Broad, general thesis statements: A major blunder to avoid is creating a thesis statement that is too broad or too vague to be reasonably accomplished within the confines of your paper. Broad or general statements are unrealistic and hard to satisfy. Likewise, by definition, something broad does not define-and your thesis statement should clearly define your main objective along with what you hope to accomplish in your paper.
An example of a broad thesis statement is; 'Children in Europe suffer from many psychological disorders.' This thesis statement does not provide enough information to properly formulate a paper regarding it. A better thesis statement would be; 'Children in Europe suffer from many psychological disorders due to the collapse of the two-parent household and troubling familial dynamics.'
*As you can see the actual thesis statement in the second example is a bit longer than the 'bad' example that came before it. This is because a thesis statement needs to be specific and easily measurable-the first one is not.


Writing a statement that is not arguable-most people would agree with it: One of the hallmarks of a proper thesis statement is that it is something than can be 'contested' or argued. Choosing a blanket, neutral statement that doesn't initiate any worthwhile discussions is another common error in essay and term paper writing. The objective of many papers is to argue a point, convince or persuade, or to inform and explain. These goals would be very hard to accomplish using neutral statements that fail to provoke a counter argument or at least considerable points to debate.
*Note that a thesis statement need not always hold a very strong opinion. As long as it is weighty enough to be thoroughly discussed and provide an intriguing or interesting argument; that should be sufficient.

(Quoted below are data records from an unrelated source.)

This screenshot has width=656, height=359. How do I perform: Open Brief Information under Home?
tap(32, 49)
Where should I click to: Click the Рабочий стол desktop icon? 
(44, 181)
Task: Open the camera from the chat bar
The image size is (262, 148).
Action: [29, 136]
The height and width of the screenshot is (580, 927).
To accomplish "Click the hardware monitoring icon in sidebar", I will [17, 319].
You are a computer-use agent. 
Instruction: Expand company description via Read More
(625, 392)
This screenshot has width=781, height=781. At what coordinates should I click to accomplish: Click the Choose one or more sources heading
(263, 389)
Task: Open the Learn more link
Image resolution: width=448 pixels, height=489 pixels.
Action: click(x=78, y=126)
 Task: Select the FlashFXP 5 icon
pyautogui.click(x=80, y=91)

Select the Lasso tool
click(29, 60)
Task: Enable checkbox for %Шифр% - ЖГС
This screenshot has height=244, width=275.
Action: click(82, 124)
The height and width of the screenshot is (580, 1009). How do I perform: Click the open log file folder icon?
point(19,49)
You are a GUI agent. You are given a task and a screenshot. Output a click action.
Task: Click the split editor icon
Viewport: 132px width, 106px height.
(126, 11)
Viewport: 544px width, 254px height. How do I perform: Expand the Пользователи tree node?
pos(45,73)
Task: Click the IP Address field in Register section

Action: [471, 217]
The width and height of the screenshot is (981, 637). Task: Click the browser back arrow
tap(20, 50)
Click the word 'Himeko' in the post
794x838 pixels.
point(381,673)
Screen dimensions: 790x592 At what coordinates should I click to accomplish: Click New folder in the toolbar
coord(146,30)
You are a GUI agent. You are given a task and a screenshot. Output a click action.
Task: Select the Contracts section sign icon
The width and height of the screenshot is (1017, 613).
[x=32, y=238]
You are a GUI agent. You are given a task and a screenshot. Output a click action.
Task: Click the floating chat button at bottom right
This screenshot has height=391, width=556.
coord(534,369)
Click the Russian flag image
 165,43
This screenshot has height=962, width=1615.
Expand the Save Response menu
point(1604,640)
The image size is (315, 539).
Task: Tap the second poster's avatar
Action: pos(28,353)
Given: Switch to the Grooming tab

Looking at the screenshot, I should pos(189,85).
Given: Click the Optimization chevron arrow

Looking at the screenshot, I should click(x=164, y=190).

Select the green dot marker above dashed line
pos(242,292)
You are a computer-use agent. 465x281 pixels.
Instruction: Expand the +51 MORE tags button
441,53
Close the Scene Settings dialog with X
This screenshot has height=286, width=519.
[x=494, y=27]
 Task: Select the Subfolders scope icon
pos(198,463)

Including several points, rather than one main point: Because of this common mistake some people may even feel that the definition of a thesis statement as 'one or two sentences' should be restricted to just one sentence. This is because it is very easy to go overboard and complicate your thesis statement by adding too many points of analysis. In general one sentence is usually more than enough to adequately illustrate your main argument and objective.
*Its okay for your one main idea to include a few subpoints or details as needed. With the above example regarding 'Educational psychology' it can be observed that the full thesis statement in fact conveyed one idea by providing two points of discussion; 'two-parent households and troubling familial dynamics.'


(a) Writing the thesis statement as a question: This simple mistake can be avoided by returning back to the term thesis statement! A statement is not a question-and though this is an obvious mistake many people still tend to fall into it. The problem often occurs when first formulating the research question. A narrow and well-structured research question will likely resemble a thesis statement in many respects. And because of this many people unfamiliar to writing research papers, for example, may end up marking their thesis statement as a question rather than a statement. This can also be better understood by knowing that the thesis statement should actually answer the research question rather than be the research question.
(b) Writing the thesis statement as a fact or observation: This concern is usually coupled with the previous one in that it goes back to the definition of a thesis statement and its intent. Since the thesis statement is an absolute and decisive one, it should clearly state a position rather than make an observation or state a fact. Many compelling observations surface throughout the course of research, as well as facts, and they all may seem like a good fit for a thesis statement. But the key thing to remember is that those statements will not accomplish the objective if they do not accurately represent what is being proven in the essay or paper.
*For example; 'Poor nutrition leads to obesity.' Whether this statement is true or not it doesn't satisfy the requirements of a thesis statement because it doesn't (a) argue a point (b) identify anything specific about the topic. A better sentence would be 'Poor nutrition as well as lack of exercise in school is the cause of obesity in American children.'
Some of the key differences in this statement is that it is very specific and can be debated or argued and can adequately be covered in a research paper. {*A counter argument perhaps would be that it is not the lack of exercise and nutrition in the schools that leads to obesity but rather its the lack of similar things in the home environment that contribute to this.}


Providing too much detail and cluttering up your statement: This mistake is the opposite of the first one. Perhaps in trying to avoid writing a very broad statement, students may fall into the other extreme and provide a lengthy, filled thesis statement. This contradicts another feature which is that the thesis statement should be short and concise. Because one of its main functions is to summarize the major points of your paper or essay and in doing so should really be limited to two lines or less.
*Remember that whatever you claim to prove or analyze must be satisfied by the proofs and evidences present in your paper-so avoid overburdening yourself by setting high expectations that must be met.
The last point is a crucial one. Many people use the thesis statement as a guide and a mini-outline for their papers and essays. For that reason its best to start off with a trial thesis statement that is reasonable in size and only looks at a one or two points. This will hopefully make the burden of meeting thesis statement expectations less and provide more room for the development of ideas.